## Excerpt provided
Home | About | Sematext search-lucene.com search-hadoop.com
NEW: Monitor These Apps!
elasticsearch, apache solr, apache hbase, hadoop, redis, casssandra, amazon cloudwatch, mysql, memcached, apache kafka, apache zookeeper, apache storm, ubuntu, centOS, red hat, debian, puppet labs, java, senseiDB
 Search Hadoop and all its subprojects:

Switch to Plain View
MapReduce >> mail # user >> task jvm bootstrapping via distributed cache


+
Stan Rosenberg 2012-07-30, 22:23
+
Stan Rosenberg 2012-07-31, 15:55
+
Arun C Murthy 2012-08-03, 06:39
+
Stan Rosenberg 2012-08-03, 16:32
+
Harsh J 2012-08-03, 17:31
+
Stan Rosenberg 2012-08-03, 18:32
Copy link to this message
-
Re: task jvm bootstrapping via distributed cache
Hi,

I am back with my original problem.  I am trying to bootstrap child
JVM via -javaagent.  I am doing what Harsh and Arun suggested, which
also agrees with the documentation.
In theory this should work, but it doesn't.  Any ideas before I start
digging into the code? Thanks.

Here is the command I am using to test:

hadoop jar /usr/lib/hadoop/hadoop-examples-0.20.2-cdh3u3.jar wordcount
-files "core-tools-0.0.1-SNAPSHOT-common-assembly.jar#foo.jar"
-Dmapred.map.child.java.opts="-javaagent:./foo.jar=classes=.*" test1
output

I can see the following (relevant) properties set in job.xml,

mapred.cache.files=/user/srosenberg/.staging/job_201211061805_50132/files/core-tools-0.0.1-SNAPSHOT-common-assembly.jar#foo.jar
mapred.create.symlink=yes
mapred.map.child.java.opts=-javaagent:./foo.jar=classes=.*

The map tasks fail with the following stdout/stderr output, resp.,

Error occurred during initialization of VM
agent library failed to init: instrument

Error opening zip file or JAR manifest missing : ./foo.jar

This seems like the jar is not symlinked into the current working
directory of the child JVM; or perhaps the symlinking happens after
the child JVM starts?

## Source data
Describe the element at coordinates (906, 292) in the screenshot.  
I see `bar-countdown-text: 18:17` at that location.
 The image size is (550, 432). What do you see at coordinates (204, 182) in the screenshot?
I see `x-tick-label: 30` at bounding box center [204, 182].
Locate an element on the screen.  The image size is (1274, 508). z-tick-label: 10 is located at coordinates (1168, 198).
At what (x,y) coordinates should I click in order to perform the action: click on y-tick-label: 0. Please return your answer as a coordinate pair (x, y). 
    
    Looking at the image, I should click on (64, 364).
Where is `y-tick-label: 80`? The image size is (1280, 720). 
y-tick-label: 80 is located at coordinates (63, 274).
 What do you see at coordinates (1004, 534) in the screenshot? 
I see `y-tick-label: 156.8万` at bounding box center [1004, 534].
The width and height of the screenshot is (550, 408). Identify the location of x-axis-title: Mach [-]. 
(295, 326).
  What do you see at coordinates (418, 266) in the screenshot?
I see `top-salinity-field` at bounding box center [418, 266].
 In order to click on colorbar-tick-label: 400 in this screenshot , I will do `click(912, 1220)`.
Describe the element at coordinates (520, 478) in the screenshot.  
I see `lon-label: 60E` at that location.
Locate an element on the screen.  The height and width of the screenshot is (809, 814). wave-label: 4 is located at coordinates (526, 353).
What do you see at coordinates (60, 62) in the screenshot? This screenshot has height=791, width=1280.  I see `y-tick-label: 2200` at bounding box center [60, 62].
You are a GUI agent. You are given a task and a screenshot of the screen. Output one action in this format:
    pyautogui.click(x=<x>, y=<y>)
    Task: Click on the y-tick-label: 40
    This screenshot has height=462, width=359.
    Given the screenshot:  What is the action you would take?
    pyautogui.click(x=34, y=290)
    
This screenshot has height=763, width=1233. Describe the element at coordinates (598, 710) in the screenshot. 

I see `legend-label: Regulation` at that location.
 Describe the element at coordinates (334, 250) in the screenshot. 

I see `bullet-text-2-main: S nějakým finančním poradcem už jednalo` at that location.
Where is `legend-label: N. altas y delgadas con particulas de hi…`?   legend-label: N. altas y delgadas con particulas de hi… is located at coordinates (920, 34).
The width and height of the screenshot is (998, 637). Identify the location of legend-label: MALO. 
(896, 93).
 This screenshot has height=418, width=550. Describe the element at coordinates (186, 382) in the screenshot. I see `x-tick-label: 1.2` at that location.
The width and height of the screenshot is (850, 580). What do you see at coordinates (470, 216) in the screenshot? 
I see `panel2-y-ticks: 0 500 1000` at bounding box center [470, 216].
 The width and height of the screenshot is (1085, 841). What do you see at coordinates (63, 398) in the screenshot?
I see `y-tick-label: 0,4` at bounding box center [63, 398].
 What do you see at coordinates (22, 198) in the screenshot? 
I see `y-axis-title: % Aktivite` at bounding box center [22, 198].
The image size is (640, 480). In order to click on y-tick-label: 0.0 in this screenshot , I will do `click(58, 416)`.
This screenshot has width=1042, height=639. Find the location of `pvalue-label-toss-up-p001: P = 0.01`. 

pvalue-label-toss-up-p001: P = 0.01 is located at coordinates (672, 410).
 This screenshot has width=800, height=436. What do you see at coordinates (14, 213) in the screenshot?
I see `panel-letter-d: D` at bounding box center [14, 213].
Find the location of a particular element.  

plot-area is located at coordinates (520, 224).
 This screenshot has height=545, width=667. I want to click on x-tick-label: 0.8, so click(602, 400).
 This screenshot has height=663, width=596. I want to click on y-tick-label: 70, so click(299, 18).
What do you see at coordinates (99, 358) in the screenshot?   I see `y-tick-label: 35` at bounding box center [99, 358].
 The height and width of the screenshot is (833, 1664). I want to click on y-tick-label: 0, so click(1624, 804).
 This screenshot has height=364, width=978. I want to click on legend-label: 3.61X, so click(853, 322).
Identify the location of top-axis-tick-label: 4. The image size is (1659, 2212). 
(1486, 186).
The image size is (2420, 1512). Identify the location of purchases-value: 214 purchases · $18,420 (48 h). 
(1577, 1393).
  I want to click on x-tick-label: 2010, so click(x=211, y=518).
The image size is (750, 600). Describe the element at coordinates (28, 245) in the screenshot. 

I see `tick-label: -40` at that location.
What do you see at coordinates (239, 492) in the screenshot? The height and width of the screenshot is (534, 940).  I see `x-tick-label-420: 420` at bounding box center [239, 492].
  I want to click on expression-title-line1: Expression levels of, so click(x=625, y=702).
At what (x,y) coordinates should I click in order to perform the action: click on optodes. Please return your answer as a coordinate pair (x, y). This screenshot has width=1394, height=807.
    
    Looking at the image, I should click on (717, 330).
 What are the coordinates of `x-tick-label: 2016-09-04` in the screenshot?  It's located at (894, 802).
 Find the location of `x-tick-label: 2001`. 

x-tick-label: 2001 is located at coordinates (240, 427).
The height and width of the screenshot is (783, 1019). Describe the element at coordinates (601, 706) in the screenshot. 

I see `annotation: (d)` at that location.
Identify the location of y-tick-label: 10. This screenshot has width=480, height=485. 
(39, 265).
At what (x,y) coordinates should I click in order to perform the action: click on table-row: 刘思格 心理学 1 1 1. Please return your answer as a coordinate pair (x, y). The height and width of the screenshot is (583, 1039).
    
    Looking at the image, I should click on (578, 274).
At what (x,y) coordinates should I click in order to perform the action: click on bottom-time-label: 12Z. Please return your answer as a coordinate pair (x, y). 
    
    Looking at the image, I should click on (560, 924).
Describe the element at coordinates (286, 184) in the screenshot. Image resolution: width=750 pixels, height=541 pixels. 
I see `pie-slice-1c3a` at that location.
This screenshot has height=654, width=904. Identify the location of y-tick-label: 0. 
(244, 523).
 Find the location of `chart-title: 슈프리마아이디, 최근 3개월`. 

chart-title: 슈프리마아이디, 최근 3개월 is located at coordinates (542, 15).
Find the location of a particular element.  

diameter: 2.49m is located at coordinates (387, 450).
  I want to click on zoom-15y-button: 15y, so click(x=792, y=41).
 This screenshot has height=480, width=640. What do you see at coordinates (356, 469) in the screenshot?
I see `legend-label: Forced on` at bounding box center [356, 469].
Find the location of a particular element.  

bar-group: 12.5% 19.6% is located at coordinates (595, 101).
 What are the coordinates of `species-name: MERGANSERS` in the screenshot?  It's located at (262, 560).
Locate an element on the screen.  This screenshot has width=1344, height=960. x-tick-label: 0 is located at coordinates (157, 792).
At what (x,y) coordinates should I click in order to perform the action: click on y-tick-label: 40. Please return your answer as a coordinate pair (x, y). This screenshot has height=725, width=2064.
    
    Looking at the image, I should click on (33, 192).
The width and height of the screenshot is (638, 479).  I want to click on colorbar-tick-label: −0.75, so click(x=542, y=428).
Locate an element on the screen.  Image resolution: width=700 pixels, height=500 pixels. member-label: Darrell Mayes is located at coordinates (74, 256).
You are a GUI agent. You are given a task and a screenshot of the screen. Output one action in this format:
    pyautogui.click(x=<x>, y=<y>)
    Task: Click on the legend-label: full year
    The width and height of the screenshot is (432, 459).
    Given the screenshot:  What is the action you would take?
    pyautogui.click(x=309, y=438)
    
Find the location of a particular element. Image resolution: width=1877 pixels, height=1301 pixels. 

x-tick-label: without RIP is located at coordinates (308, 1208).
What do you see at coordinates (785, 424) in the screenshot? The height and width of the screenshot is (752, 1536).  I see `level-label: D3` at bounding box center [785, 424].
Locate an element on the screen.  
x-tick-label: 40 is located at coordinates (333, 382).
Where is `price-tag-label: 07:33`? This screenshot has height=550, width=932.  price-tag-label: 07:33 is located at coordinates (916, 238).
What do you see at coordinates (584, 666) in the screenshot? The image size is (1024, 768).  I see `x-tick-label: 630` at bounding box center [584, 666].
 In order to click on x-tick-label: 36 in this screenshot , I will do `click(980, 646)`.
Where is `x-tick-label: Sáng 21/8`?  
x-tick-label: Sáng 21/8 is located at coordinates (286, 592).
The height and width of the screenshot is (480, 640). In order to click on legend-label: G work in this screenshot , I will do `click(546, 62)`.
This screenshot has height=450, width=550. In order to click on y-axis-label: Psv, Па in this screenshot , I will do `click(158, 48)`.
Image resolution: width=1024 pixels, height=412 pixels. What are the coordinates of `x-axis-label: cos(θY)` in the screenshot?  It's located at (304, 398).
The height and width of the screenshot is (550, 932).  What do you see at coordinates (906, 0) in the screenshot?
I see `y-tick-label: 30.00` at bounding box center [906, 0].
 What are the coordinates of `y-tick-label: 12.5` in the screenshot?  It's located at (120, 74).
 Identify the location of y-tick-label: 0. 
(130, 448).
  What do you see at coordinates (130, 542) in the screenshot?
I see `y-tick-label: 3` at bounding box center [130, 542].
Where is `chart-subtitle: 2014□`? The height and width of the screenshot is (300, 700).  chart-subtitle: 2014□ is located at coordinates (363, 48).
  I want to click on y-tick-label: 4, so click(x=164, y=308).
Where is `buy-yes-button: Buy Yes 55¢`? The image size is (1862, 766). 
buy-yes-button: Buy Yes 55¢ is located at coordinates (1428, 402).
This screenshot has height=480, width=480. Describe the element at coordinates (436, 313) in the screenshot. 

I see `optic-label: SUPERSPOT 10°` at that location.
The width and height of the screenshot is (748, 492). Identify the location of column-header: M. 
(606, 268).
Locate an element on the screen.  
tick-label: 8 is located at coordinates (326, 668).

## What to work on
Can you transcribe the Hadoop mailing-list thread above from "I am back with" to "the code? Thanks."?

## Output of the task
I am back with my original problem.  I am trying to bootstrap child
JVM via -javaagent.  I am doing what Harsh and Arun suggested, which
also agrees with the documentation.
In theory this should work, but it doesn't.  Any ideas before I start
digging into the code? Thanks.